Doorgaan naar hoofdcontent

Project

Alle vermist Nederlands erfgoed verdient het om te worden gedocumenteerd en zo mogelijk opgespoord. Dat geldt ook voor het materiële erfgoed van de Nederlandse vrijmetselarij, dat in de Tweede Wereldoorlog collectief door de nazi’s is geroofd. Het betrof niet alleen het historische erfgoed van 67 individuele loges (lokale verenigingen), ook het beroemde museum van de Grootloge in Den Haag (het huidige Vrijmetselarij Museum). 

Na de bevrijding keerden archieven en bibliotheken met hulp van de geallieerden grotendeels terug, maar de vele historische en rituele voorwerpen, beeldende en toegepaste kunst, jubileum- en gedenkstukken uit de periode 1734-1940 bleven vermist. Na 1945 had de vrijmetselarij haar handen vol aan de rouw om overleden 'Broeders', de zorg voor weduwen en wezen, en de moeizame strijd om rechtsherstel (terugvorderen van de geroofde  gebouwen en gelden). De wederopbouw van het verenigingsleven kreeg prioriteit en voor opsporing ontbrak binnen de eigen organisatie bovendien de juiste expertise. 

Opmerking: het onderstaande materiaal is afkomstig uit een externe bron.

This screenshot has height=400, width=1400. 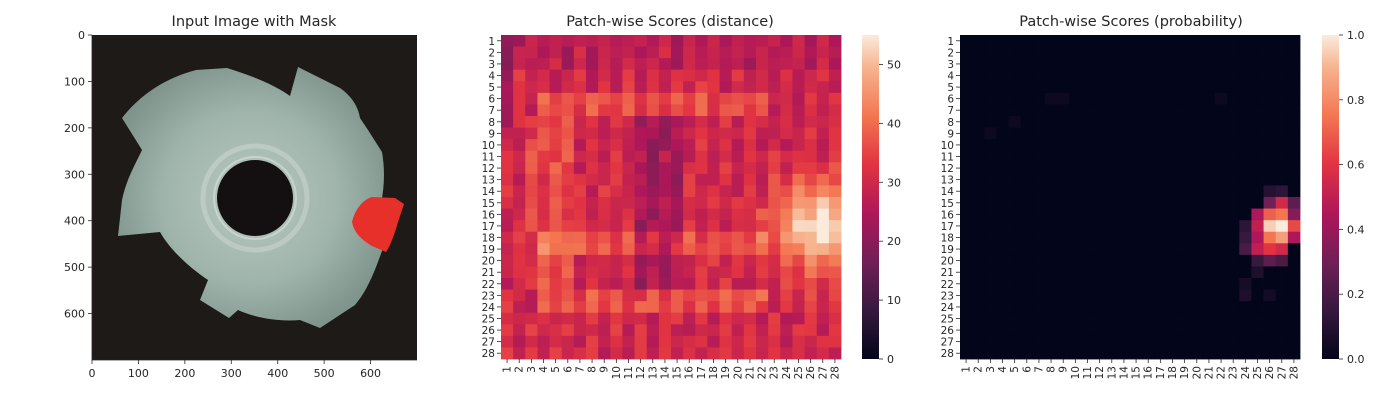 I want to click on col-tick-label: 8, so click(x=1052, y=370).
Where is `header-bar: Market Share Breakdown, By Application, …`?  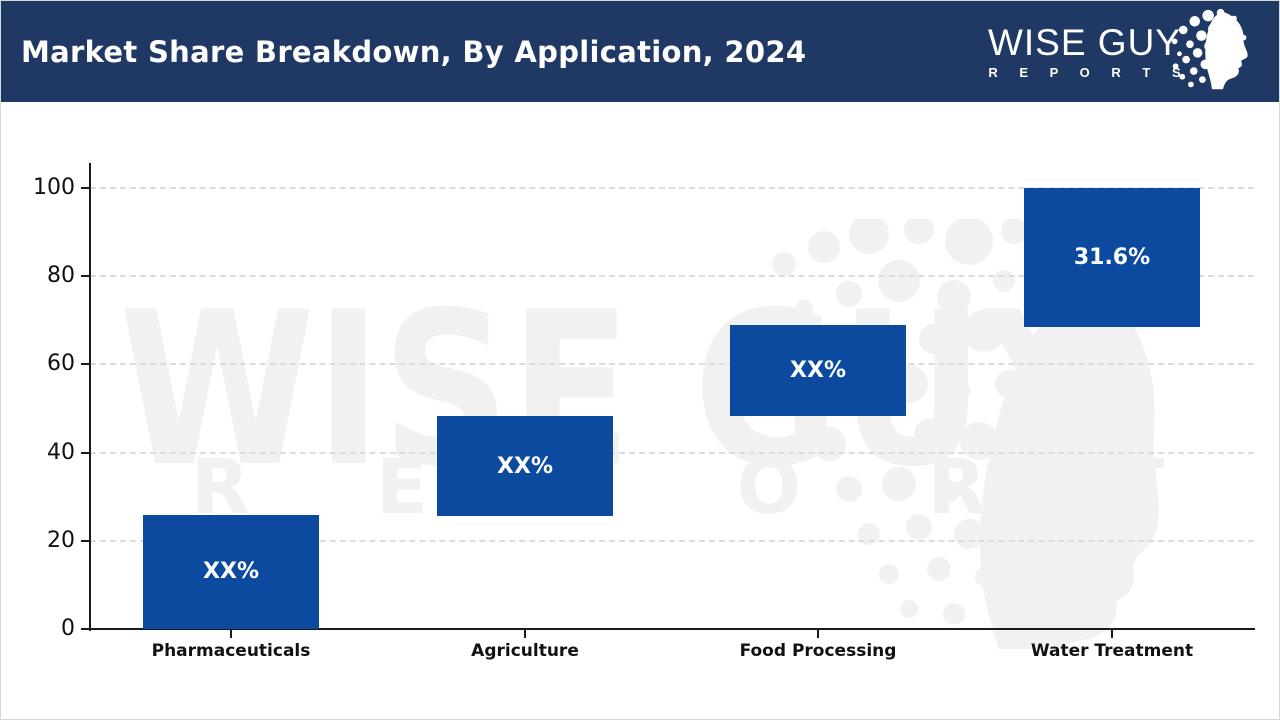
header-bar: Market Share Breakdown, By Application, … is located at coordinates (640, 52).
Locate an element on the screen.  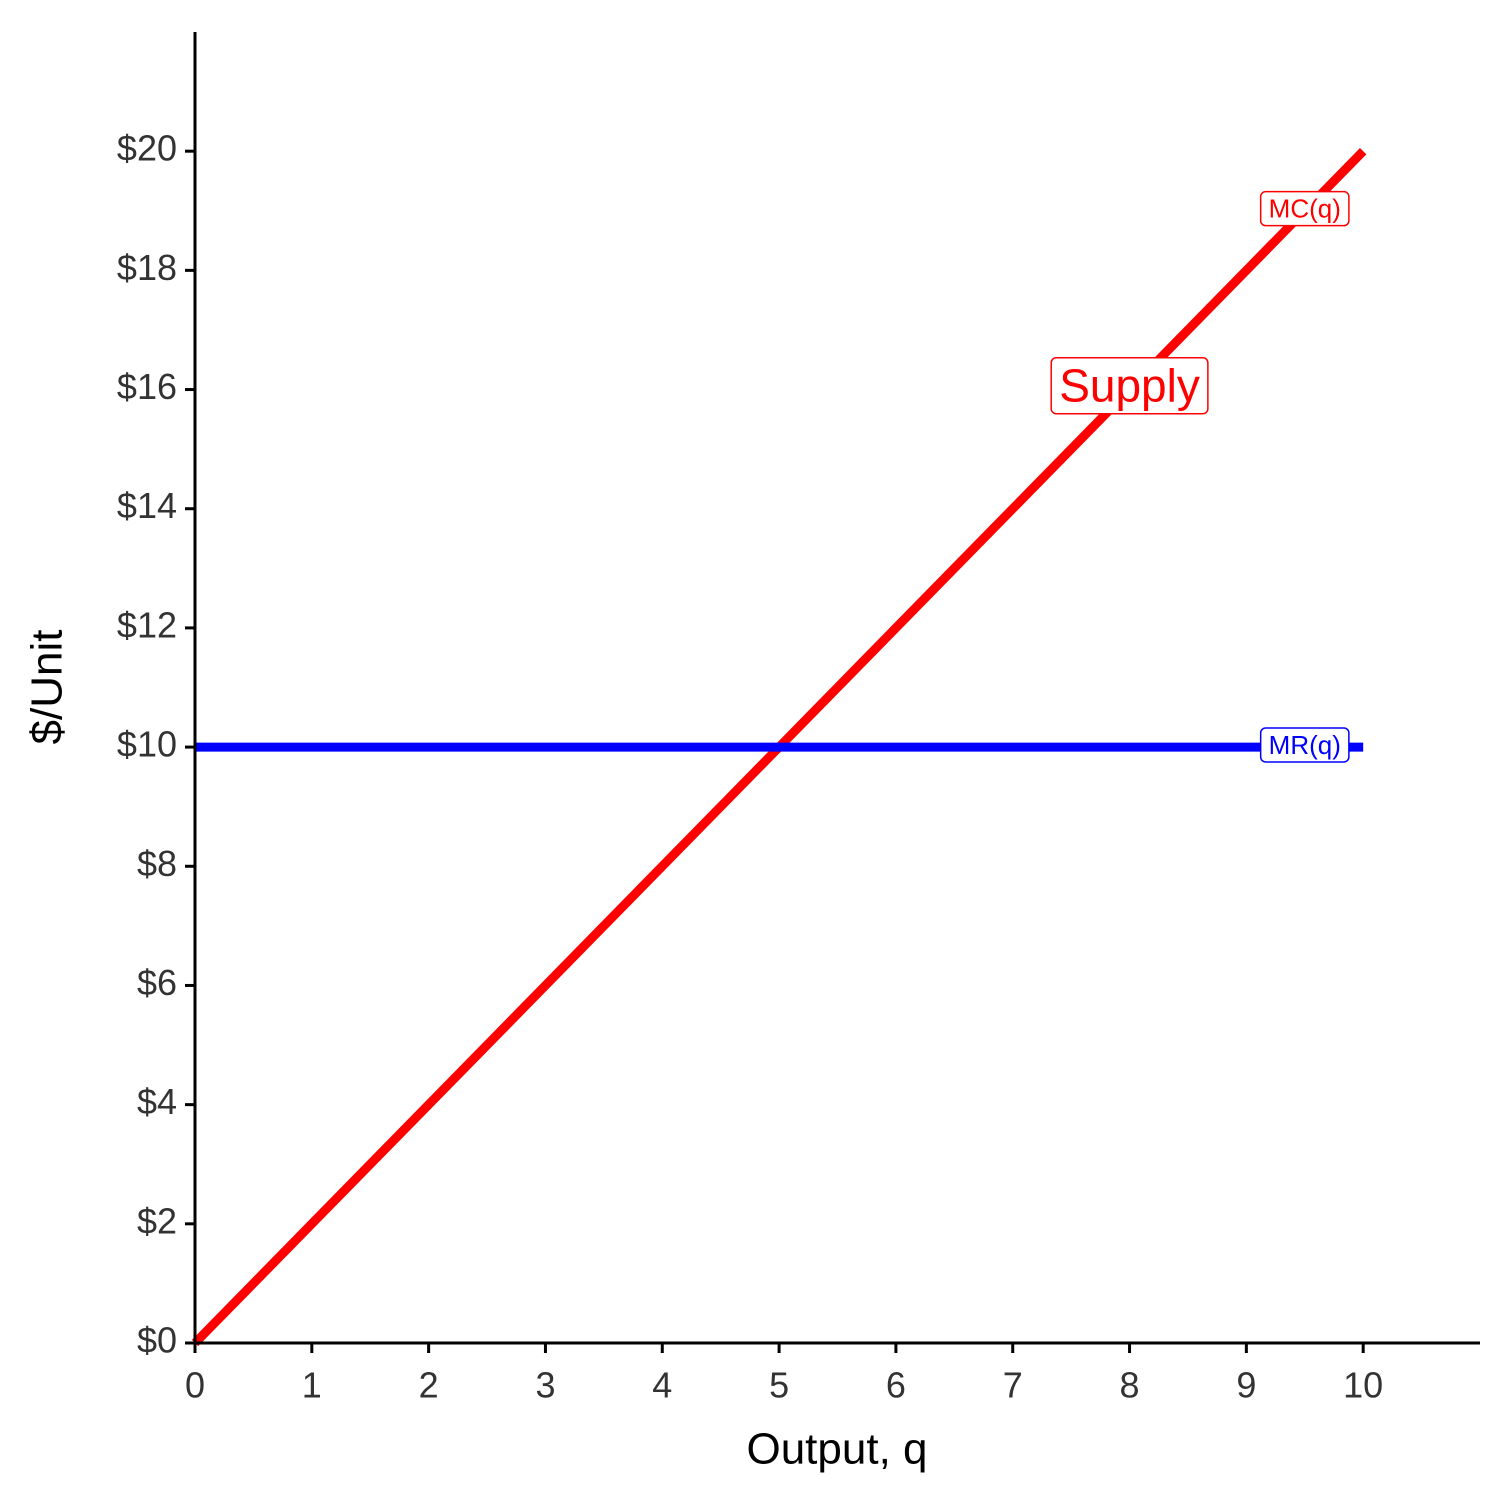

De afgelopen jaren is er veel aandacht geweest voor restitutiekwesties, maar de roof van vrijmetselaarserfgoed bleef opmerkelijk genoeg daarbij buiten beschouwing. Dat terwijl de geroofde museumcollectie banden heeft met het Koninklijk Huis en het vermiste erfgoed ook de materiële erfenis van vele Joodse vrijmetselaren en hun loges vertegenwoordigt. 


Het Mondriaan Fonds maakte in het kader van de regeling '75 jaar vrijheid' (2020) alsnog een onderzoek naar de erfgoedroof mogelijk. Het project wordt in 2021-2024 uitgevoerd door een zelfstandig kunsthistoricus: dr. Andréa Kroon. De Orde van Vrijmetselaren onder het Grootoosten der Nederlanden verleent medewerking aan het onderzoek en de presentatie van de resultaten in 2025. De Stichting Maçonniek Studiefonds doet een bijdrage in de kosten van het reproduceren van relevant beeldmateriaal.

Doel van het project is het documenteren van de belangrijkste vermiste objecten en delen van deze informatie in brede, internationale kring, zodat nieuwe opsporingskansen ontstaan.* Daartoe moet worden vastgesteld waaruit de collectie van de Grootloge en kleinere logecollecties in 1940 bestonden, en wat na de inval van de bezetter is vernietigd, geroofd of gered. De hoofdrolspelers aan zowel Duitse als Nederlandse zijde worden in kaart gebracht, evenals de vermoedelijke transportroutes en bergplaatsen. 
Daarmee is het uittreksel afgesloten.